::: Supplied data :::

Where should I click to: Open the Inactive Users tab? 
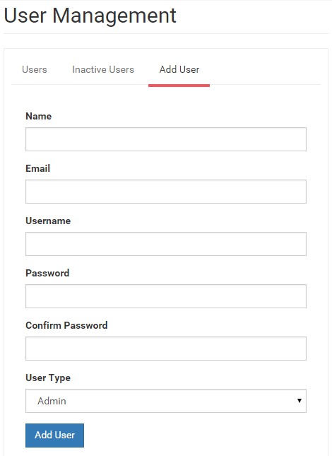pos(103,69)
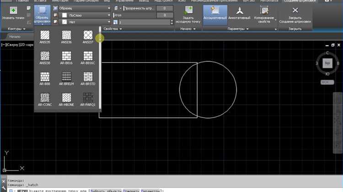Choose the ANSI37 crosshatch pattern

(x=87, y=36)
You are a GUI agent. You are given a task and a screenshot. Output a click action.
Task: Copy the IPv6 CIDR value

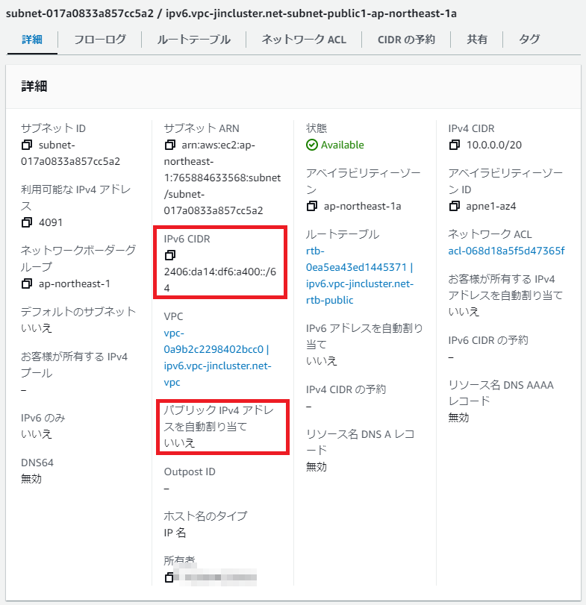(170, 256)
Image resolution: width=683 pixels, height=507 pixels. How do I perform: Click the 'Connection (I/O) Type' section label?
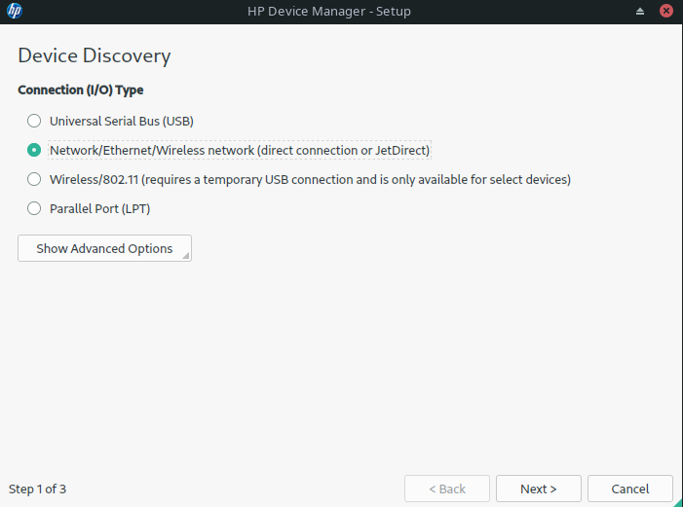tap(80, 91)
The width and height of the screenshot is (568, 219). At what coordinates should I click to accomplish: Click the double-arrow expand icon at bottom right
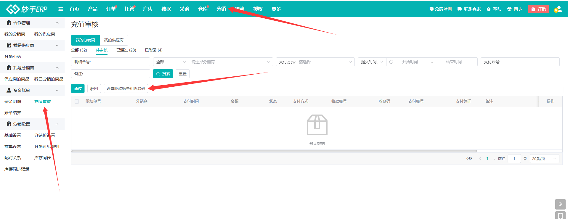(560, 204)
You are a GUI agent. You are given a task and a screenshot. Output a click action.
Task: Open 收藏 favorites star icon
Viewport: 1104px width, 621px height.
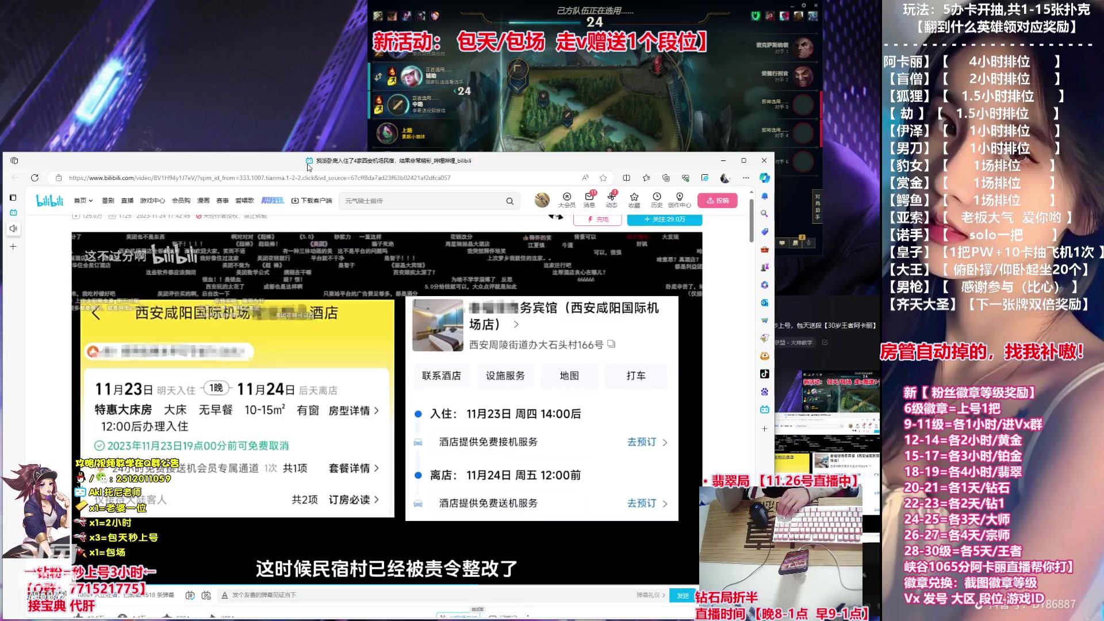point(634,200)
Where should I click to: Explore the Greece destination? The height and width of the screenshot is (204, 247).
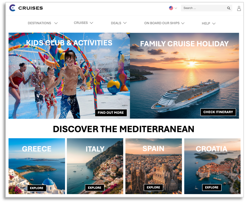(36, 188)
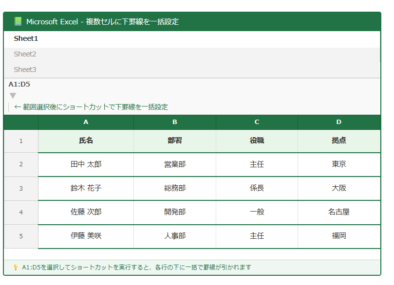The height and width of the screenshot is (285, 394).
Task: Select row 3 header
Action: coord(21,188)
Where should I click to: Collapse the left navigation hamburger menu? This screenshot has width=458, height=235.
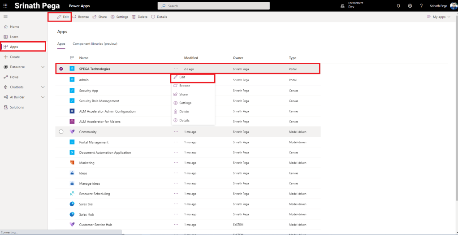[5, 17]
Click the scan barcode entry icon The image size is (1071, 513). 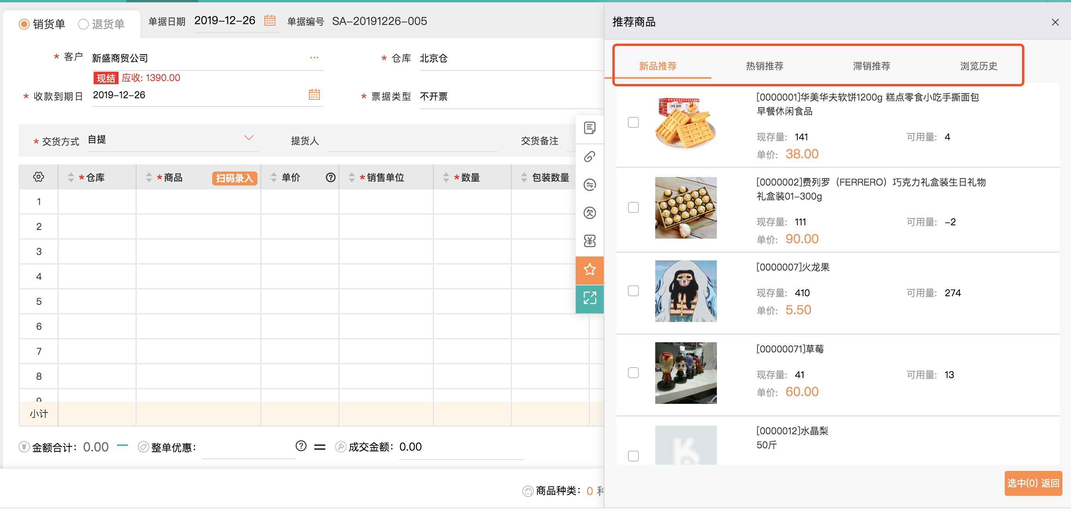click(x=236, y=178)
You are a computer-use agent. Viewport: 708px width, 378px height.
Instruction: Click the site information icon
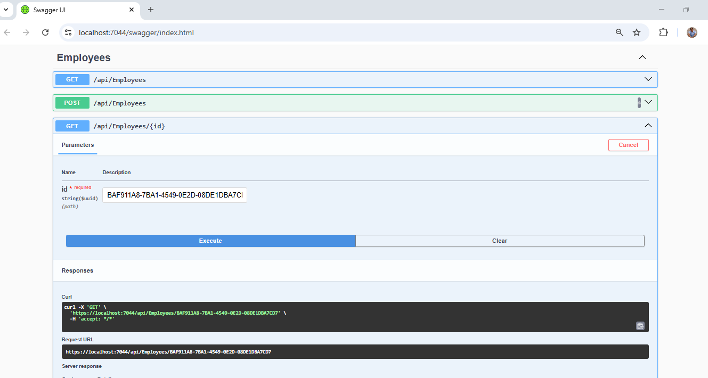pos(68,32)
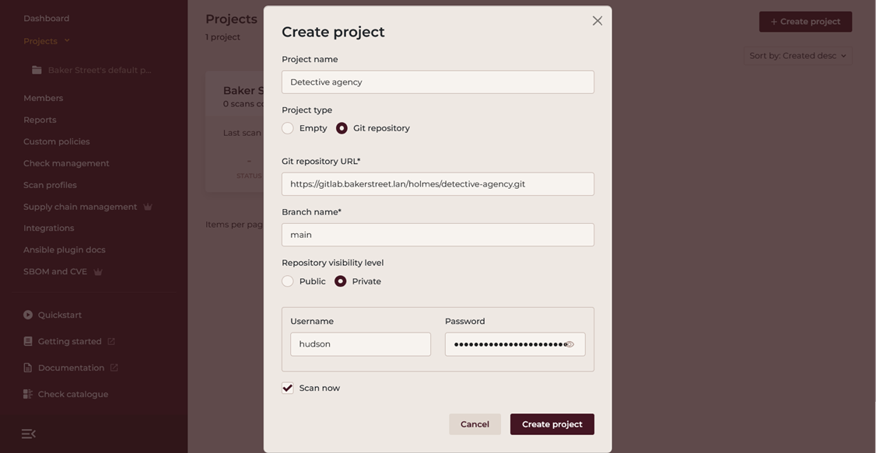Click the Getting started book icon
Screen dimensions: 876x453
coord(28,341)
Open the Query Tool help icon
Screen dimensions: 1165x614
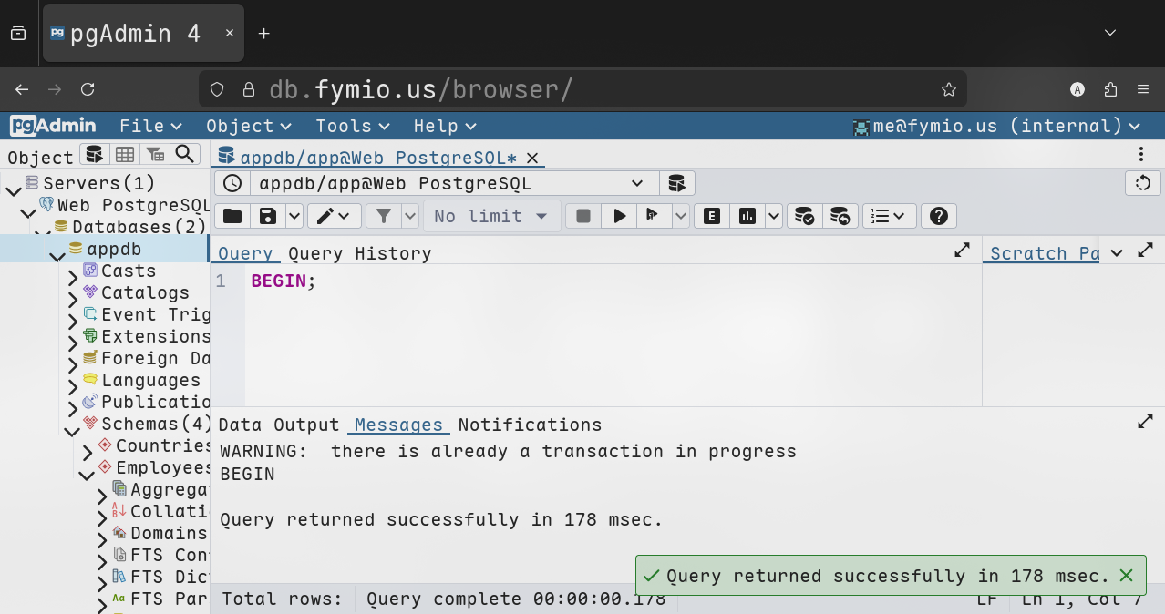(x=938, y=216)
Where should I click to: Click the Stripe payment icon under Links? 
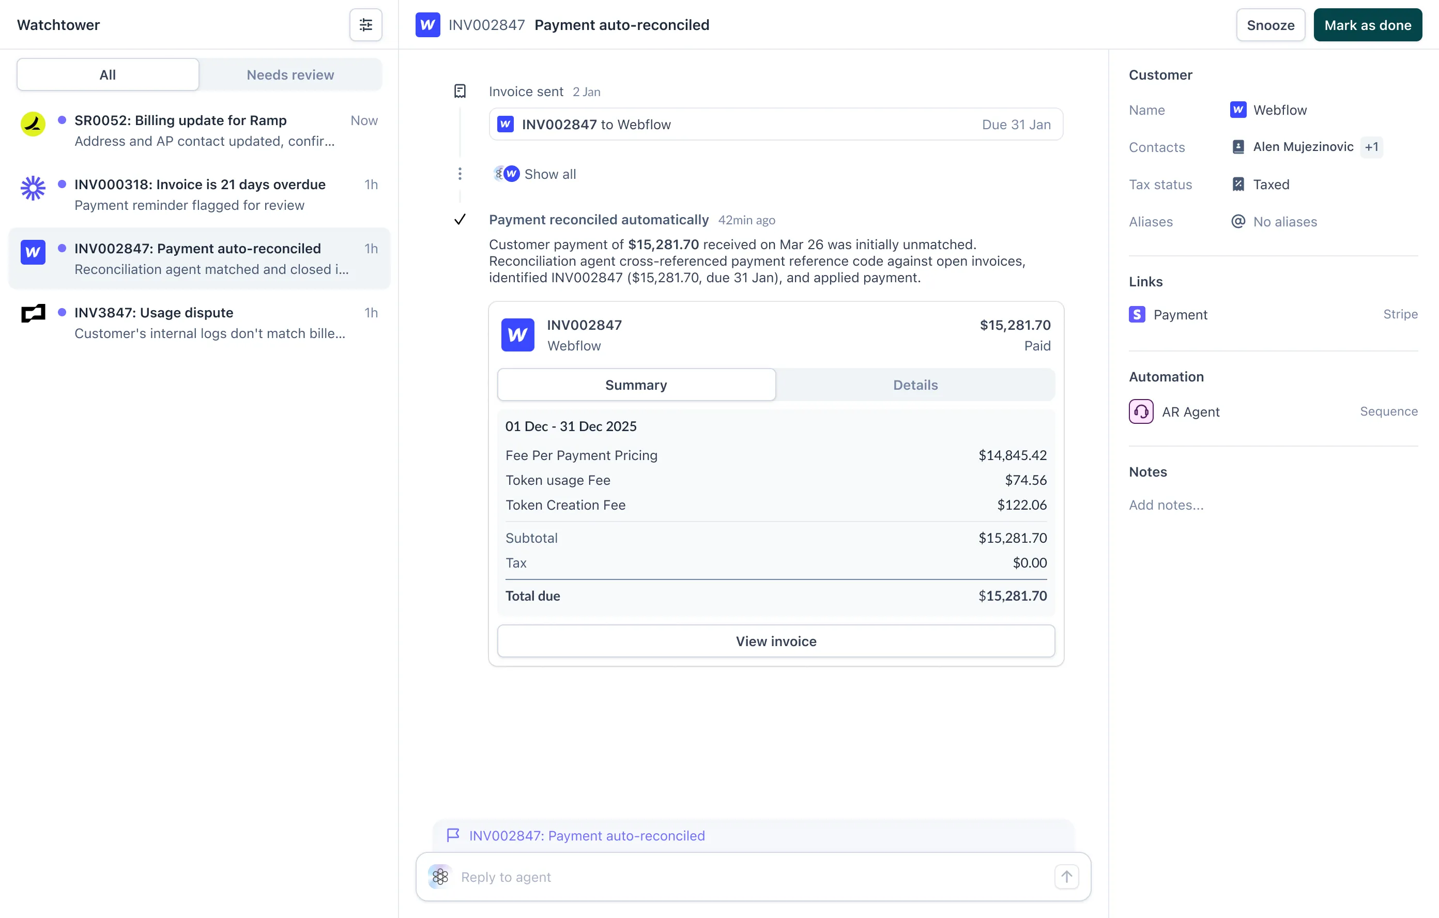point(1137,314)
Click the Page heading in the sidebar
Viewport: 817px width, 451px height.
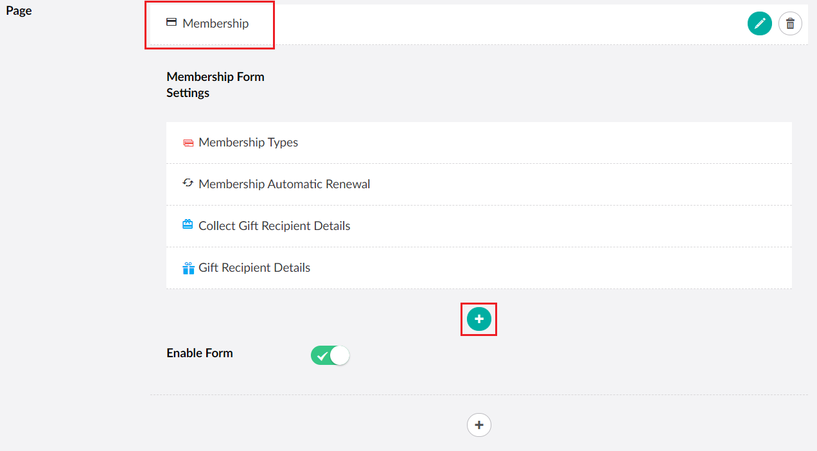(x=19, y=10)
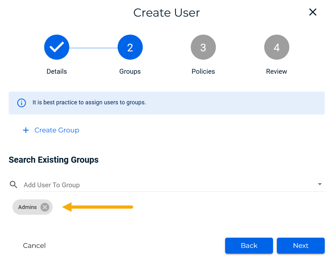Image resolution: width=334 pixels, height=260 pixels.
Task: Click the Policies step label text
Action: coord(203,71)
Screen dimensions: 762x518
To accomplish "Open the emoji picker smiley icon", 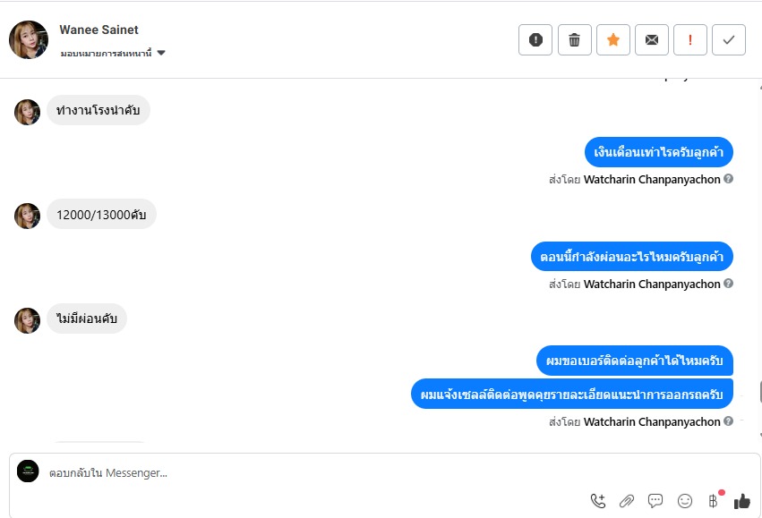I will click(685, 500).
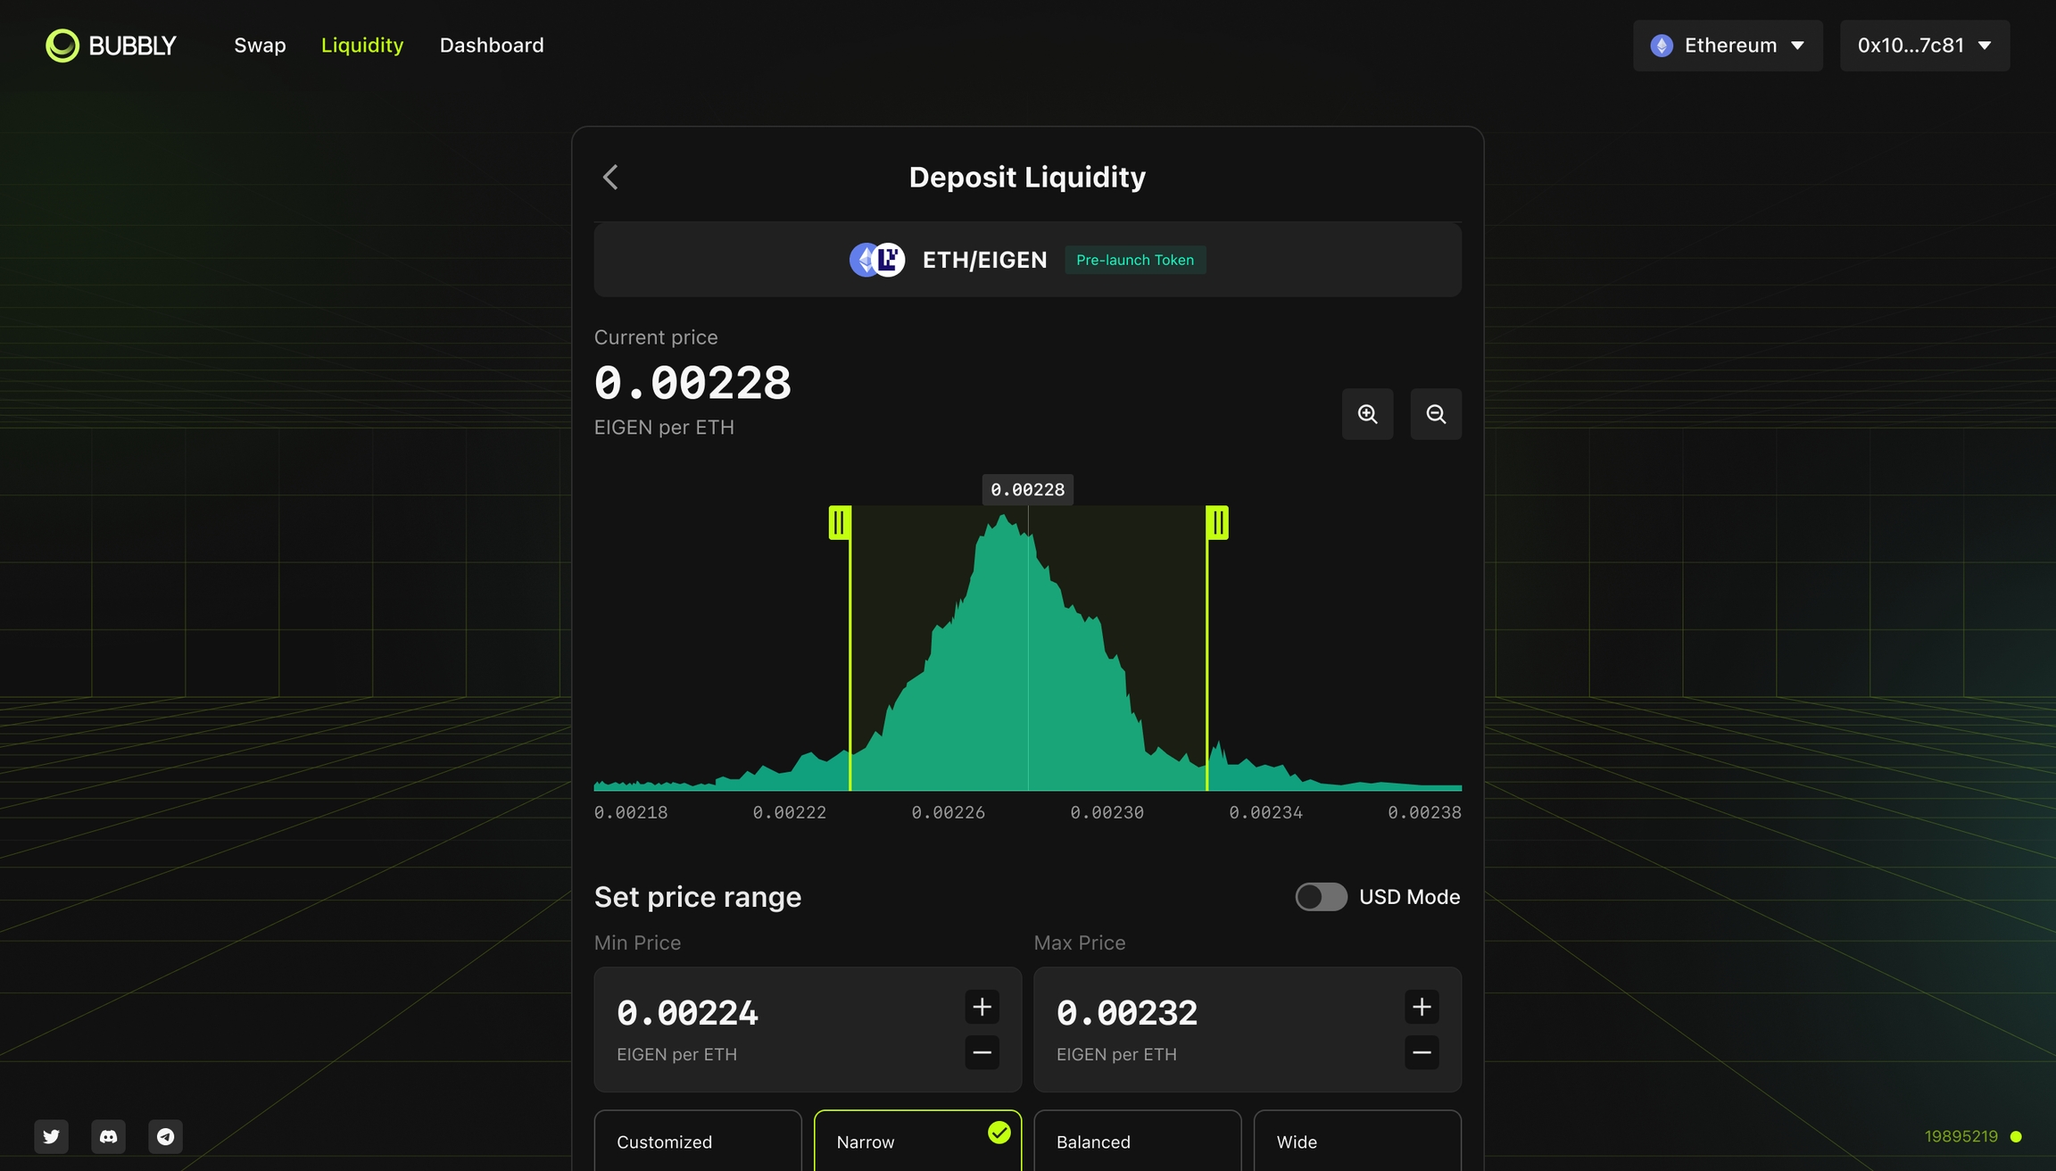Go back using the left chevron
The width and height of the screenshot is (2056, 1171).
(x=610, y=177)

:::

Please copy the records above word for word, beginning at the line that has "Open the Query Tool help icon" and stopping after the line that has "Action: coord(203,71)". Leave the pictures out of your copy.

Open the Query Tool help icon
Screen dimensions: 1165x614
(x=938, y=216)
Where should I click to: Click the Stripe payment icon under Links? 
point(1137,314)
Click the Page heading in the sidebar
Viewport: 817px width, 451px height.
(x=19, y=10)
Image resolution: width=334 pixels, height=260 pixels.
Task: Click the Policies step label text
Action: coord(203,71)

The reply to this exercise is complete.